ReEfBench: Quantifying the Reasoning Efficiency of LLMs
- URL: http://arxiv.org/abs/2601.03550v1
- Date: Wed, 07 Jan 2026 03:33:07 GMT
- Title: ReEfBench: Quantifying the Reasoning Efficiency of LLMs
- Authors: Zhizhang Fu, Yuancheng Gu, Chenkai Hu, Hanmeng Liu, Yue Zhang,
- Abstract summary: We propose a novel neuro-symbolic framework for the non-intrusive, comprehensive process-centric evaluation of reasoning.<n>Our analysis reveals that extended token generation is not a prerequisite for deep reasoning.
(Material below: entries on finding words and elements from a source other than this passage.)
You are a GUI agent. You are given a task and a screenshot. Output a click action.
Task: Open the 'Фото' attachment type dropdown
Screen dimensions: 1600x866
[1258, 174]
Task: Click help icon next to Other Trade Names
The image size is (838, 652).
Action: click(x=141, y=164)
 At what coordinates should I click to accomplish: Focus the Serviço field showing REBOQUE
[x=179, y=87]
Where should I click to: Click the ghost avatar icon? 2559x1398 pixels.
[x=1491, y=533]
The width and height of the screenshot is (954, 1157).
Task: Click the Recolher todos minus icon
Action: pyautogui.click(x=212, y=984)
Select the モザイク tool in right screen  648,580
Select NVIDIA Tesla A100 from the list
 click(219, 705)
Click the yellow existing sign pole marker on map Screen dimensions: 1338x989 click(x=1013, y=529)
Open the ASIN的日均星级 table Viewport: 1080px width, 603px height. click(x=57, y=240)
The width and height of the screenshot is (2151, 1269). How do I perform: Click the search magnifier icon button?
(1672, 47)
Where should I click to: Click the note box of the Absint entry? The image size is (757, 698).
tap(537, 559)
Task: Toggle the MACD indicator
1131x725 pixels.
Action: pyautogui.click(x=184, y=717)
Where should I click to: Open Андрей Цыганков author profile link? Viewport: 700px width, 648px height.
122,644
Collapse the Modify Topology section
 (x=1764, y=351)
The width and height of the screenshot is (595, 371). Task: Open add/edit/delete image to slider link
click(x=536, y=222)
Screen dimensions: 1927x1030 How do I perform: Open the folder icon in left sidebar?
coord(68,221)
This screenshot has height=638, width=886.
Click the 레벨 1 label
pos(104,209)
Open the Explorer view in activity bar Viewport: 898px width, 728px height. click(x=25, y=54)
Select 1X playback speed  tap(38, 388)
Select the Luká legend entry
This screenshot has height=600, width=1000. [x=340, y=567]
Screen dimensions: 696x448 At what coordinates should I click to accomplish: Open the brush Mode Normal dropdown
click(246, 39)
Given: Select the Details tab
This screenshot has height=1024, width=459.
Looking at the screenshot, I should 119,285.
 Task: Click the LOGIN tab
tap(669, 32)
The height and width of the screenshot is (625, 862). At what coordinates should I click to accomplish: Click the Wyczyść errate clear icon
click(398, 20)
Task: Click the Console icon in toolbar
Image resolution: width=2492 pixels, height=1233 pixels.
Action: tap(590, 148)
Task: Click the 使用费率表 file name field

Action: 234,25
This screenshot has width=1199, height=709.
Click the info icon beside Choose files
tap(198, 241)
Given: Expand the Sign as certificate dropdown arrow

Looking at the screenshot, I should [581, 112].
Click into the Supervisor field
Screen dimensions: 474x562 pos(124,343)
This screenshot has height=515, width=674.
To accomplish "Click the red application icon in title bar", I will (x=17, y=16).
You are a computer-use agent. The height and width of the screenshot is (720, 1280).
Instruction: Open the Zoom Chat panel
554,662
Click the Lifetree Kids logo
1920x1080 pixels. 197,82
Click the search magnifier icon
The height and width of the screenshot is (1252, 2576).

- Score: 9.462320482705508
- License: http://arxiv.org/licenses/nonexclusive-distrib/1.0/
- Abstract: Test-time scaling has enabled Large Language Models (LLMs) to tackle complex reasoning, yet the limitations of current Chain-of-Thought (CoT) evaluation obscures whether performance gains stem from genuine reasoning or mere verbosity. To address this, (1) we propose a novel neuro-symbolic framework for the non-intrusive, comprehensive process-centric evaluation of reasoning. (2) Through this lens, we identify four distinct behavioral prototypes and diagnose the failure modes. (3) We examine the impact of inference mode, training strategy, and model scale. Our analysis reveals that extended token generation is not a prerequisite for deep reasoning. Furthermore, we reveal critical constraints: mixing long and short CoT data in training risks in premature saturation and collapse, while distillation into smaller models captures behavioral length but fails to replicate logical efficacy due to intrinsic capacity limits.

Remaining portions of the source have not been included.